*What to do*:
A - In the summary of the BMP4 study, reproduce the passage from "Purpose of the" up to and including "pSmad1-Notch-Hey1 and GSK3β-βcatenin-Slug.".
B - Answer the following questions using the summary of the BMP4 study. Mark each answer with the matching numeral.
(i) Which EC lines were used to study the BMP4-induced EC-to-OSB transition?
(ii) What two processes does the BMP4-activated pSmad1-Notch-Hey1 pathway inhibit?
(iii) What does the BMP4-activated GSK3β-βcatenin-Slug pathway stimulate?
C - Extend the summary of the BMP4 study beyond its final sentence, keeping its existing format.
(Text block Opens)
Purpose of the Study:

  • To delineate the signaling pathways mediating BMP4-induced EC-to-OSB transition.
  • To identify key molecular players in tumor-induced stromal reprogramming in prostate cancer bone metastasis.

Main Methods:

  • Utilized EC lines (2H11, SVR) to study BMP4-induced EC-to-OSB transition.
  • Investigated signaling pathways including pSmad1-Notch-Hey1 and GSK3β-βcatenin-Slug.
  • Performed immunohistochemical analysis on human prostate cancer bone metastasis specimens and xenografts.

Main Results:

  • BMP4-activated pSmad1-Notch-Hey1 pathway inhibits EC migration and tube formation.
  • BMP4-activated GSK3β-βcatenin-Slug pathway stimulates Osx expression.
(Text block Closes)
(Material supplied Opens)
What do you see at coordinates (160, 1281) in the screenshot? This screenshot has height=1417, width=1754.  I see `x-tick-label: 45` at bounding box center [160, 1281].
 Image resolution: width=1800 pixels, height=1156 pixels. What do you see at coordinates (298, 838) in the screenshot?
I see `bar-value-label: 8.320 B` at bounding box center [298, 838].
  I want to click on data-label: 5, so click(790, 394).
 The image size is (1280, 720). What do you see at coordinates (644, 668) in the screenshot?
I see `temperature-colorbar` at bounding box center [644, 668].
(Material supplied Closes)
*Exercise results*:
A -
Purpose of the Study:

  • To delineate the signaling pathways mediating BMP4-induced EC-to-OSB transition.
  • To identify key molecular players in tumor-induced stromal reprogramming in prostate cancer bone metastasis.

Main Methods:

  • Utilized EC lines (2H11, SVR) to study BMP4-induced EC-to-OSB transition.
  • Investigated signaling pathways including pSmad1-Notch-Hey1 and GSK3β-βcatenin-Slug.

B -
(i) 2H11 and SVR
(ii) EC migration and tube formation
(iii) Osx expression

C -
  • Co-expression of Osx, Dlx2, Slug, and Hey1 induced EC-to-OSB transition and bone mineralization without BMP4; β-catenin and pSmad1 were detected in activated osteoblasts in human samples and xenografts.

Conclusions:

  • Elucidated the molecular pathways coordinating prostate cancer-induced stromal reprogramming.
  • Identified key molecules (Osx, Dlx2, Slug, Hey1, β-catenin, pSmad1) involved in EC-to-OSB transition.
  • Provided potential therapeutic targets for intervention in prostate cancer bone metastasis.